UNT Dallas Peter Stewart

The University of North Texas at Dallas mourns the loss of a beloved and dedicated supporter in Peter Stewart, an iconic figure in Dallas and internationally. The lead visionary of one of Dallas’s most well-known downtown landmarks, Thanks-Giving Square, Stewart passed away Jan. 11 at the age of 97. 

“Peter Stewart’s generosity and leadership in our city are legendary,” said Bob Mong, President of UNT Dallas. “He embraced the potential of the students at our young university. On behalf of UNT Dallas, I offer my deepest condolences to Peter’s family, friends and colleagues.” 
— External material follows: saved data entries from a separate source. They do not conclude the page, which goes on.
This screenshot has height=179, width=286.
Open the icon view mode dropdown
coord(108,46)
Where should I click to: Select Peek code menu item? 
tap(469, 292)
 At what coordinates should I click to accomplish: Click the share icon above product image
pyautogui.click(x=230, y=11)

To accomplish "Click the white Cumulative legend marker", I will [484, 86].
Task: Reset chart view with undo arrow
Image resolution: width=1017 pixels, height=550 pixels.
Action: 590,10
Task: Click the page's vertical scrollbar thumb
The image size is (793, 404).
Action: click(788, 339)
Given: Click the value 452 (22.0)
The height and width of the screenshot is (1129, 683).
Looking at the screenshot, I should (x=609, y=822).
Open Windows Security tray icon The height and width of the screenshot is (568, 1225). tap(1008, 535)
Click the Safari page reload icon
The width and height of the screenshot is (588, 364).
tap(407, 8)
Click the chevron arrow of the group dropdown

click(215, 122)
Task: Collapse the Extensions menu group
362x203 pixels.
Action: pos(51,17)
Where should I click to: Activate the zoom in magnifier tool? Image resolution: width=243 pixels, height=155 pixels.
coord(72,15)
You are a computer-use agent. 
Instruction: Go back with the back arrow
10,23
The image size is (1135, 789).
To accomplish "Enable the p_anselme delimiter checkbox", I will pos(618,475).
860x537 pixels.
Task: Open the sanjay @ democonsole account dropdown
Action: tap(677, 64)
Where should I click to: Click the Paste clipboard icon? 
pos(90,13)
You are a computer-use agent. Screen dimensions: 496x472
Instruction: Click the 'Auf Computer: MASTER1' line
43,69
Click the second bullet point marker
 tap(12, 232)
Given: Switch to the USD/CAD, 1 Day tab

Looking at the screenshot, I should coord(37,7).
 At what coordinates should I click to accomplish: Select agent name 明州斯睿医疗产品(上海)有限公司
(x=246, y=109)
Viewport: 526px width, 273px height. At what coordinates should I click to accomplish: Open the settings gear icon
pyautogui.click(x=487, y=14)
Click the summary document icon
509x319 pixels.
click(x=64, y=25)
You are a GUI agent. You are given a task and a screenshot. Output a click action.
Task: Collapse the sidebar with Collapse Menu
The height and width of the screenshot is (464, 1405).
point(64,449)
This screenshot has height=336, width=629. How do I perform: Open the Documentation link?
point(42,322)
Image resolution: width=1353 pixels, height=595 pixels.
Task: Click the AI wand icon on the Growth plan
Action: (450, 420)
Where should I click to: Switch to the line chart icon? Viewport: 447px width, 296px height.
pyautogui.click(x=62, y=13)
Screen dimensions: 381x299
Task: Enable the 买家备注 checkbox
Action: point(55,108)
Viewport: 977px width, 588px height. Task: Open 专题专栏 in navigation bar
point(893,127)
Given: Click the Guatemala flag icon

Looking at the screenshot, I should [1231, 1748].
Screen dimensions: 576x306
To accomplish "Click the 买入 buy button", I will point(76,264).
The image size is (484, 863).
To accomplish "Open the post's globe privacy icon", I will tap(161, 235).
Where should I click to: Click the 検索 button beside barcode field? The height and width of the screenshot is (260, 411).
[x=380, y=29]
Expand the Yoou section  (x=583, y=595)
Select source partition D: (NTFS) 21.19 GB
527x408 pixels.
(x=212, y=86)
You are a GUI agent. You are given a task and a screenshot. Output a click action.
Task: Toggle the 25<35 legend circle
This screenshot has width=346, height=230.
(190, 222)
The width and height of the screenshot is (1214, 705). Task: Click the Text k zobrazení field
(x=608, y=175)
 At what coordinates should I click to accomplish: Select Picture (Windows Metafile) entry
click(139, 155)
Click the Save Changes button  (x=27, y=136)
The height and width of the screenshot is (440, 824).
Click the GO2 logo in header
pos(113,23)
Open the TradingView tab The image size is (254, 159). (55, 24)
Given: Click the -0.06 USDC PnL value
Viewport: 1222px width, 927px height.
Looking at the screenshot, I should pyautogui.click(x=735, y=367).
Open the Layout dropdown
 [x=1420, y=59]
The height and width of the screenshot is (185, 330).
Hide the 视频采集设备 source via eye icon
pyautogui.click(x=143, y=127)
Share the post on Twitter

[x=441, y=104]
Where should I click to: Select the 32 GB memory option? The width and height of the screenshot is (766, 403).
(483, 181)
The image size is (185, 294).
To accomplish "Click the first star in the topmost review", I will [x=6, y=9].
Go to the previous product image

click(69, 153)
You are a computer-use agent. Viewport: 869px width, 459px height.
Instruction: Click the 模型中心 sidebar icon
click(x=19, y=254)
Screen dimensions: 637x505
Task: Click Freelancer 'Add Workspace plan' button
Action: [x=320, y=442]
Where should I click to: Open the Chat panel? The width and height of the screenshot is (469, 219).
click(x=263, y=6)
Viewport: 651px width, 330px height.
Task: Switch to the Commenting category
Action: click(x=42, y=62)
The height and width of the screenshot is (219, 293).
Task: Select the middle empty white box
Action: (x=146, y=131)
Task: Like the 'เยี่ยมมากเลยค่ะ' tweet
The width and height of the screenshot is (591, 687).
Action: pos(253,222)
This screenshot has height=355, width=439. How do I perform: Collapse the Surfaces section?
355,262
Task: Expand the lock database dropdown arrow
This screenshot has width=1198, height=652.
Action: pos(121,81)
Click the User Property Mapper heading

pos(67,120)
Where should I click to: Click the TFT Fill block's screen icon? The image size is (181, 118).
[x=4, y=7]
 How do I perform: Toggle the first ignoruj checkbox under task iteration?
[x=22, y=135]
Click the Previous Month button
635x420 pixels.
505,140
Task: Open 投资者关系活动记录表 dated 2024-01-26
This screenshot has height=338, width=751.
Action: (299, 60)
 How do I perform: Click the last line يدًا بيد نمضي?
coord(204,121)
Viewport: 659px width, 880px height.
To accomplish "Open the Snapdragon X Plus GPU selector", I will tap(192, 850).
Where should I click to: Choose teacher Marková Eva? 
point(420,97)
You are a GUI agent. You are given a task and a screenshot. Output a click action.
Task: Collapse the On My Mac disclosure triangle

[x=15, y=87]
Stewart’s life was filled with noteworthy accomplishments, including forming the Thanks-Giving Foundation. This organization provides resources so that citizens from diverse backgrounds can use thanksgiving and gratitude as ways to heal divisions and enhance mutual understanding. Stewart, who received the first Spirit of the United Nations Award for Youth Outreach in 2012, made his most recent visit to UNT Dallas last October. 

In celebration of United Nations Day, Stewart presented diplomat and international affairs scholar Hugh Dugan as part of The Stewart Speakers series at UNTD. Dugan touched on his career in diplomacy and related it to “The Golden Rule” – the famous, half-ton mosaic that was presented to the U.N. in 1985 as a gift of the United States and is based on the work of American artist Norman Rockwell. The Stewart Speakers were established by The Peter Pauls Stewart Fund at The Dallas Foundation. It was another way for Mr. Stewart to ensure that thanksgiving was promoted locally, nationally and globally. 

“He would make people like Dugan available to us,” said Mong. “We’ll miss that. We are committed to continuing the great work we started with Peter in memoriam of his great contributions to our city, state and world. We celebrate the idea that Peter’s work will live on beyond his own life.”

UNT Dallas Vice President of Advancement Dr. Monica Williams agreed that the humble, generous Stewart brought an international reach to the urban Dallas university campus.

“When he was here, he was like a ray of sunshine,” she said. “It was an opportunity for our students and the university community to benefit from his years of work and bringing outstanding diplomats to Dallas. His global touch and the impact that he brought locally really did resonate deeply with our community.” 

Stewart was preceded in death by Elizabeth May Exall “Betty May” Stewart, his wife of 67 years, who passed away in 2009.